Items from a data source

◆ ◆ ◆ ◆

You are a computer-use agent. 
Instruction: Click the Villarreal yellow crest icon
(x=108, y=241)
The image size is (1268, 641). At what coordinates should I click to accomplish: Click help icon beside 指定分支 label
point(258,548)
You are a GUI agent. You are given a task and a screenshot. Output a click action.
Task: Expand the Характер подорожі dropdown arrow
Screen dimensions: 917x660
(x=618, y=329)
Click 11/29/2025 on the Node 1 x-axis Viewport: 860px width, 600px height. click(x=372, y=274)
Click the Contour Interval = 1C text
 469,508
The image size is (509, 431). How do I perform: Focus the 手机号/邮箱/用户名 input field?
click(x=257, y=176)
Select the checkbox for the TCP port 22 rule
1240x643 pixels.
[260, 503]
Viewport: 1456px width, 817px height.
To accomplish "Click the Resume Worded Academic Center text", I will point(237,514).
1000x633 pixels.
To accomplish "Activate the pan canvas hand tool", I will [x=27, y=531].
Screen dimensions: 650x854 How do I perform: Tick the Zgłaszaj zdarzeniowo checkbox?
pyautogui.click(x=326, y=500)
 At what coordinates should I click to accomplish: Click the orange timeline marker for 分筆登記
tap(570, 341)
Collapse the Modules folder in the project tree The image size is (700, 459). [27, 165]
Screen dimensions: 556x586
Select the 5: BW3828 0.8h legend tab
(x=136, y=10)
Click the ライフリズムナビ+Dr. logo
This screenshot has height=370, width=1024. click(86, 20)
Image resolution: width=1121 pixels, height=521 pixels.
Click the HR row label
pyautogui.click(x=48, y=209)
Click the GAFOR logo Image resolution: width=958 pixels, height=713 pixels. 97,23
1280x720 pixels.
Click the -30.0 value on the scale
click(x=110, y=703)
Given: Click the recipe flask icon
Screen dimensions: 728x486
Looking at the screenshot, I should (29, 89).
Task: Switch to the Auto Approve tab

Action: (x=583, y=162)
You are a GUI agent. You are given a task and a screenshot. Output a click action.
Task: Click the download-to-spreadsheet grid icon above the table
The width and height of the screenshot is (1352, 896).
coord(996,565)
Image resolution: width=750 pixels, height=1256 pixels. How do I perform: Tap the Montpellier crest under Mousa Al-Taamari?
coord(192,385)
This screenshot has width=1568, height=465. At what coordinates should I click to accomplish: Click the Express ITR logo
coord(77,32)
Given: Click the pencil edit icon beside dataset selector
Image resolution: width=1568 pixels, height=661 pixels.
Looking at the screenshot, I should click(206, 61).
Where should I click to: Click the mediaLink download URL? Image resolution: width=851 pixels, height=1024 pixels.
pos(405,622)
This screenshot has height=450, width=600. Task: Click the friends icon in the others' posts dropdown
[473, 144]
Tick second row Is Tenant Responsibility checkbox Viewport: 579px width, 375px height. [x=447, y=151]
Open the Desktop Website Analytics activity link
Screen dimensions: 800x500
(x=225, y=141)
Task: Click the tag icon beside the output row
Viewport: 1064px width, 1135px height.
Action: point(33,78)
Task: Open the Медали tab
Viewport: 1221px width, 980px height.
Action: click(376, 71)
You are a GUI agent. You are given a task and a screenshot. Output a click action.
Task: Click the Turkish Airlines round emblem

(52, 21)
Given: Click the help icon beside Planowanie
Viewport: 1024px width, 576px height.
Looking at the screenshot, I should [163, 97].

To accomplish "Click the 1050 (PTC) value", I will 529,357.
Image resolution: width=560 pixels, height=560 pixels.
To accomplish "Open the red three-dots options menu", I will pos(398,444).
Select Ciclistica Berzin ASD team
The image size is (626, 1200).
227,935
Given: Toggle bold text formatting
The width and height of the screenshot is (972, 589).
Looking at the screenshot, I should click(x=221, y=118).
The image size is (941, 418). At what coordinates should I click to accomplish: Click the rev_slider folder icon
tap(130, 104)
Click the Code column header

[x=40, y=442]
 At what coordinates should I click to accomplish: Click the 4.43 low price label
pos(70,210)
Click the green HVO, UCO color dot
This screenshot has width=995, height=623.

◆ ◆ ◆ ◆

◆ Directions for this task
If a line of the data contains "will", it counts; report the number of such lines and nothing else.

◆ Written answer
4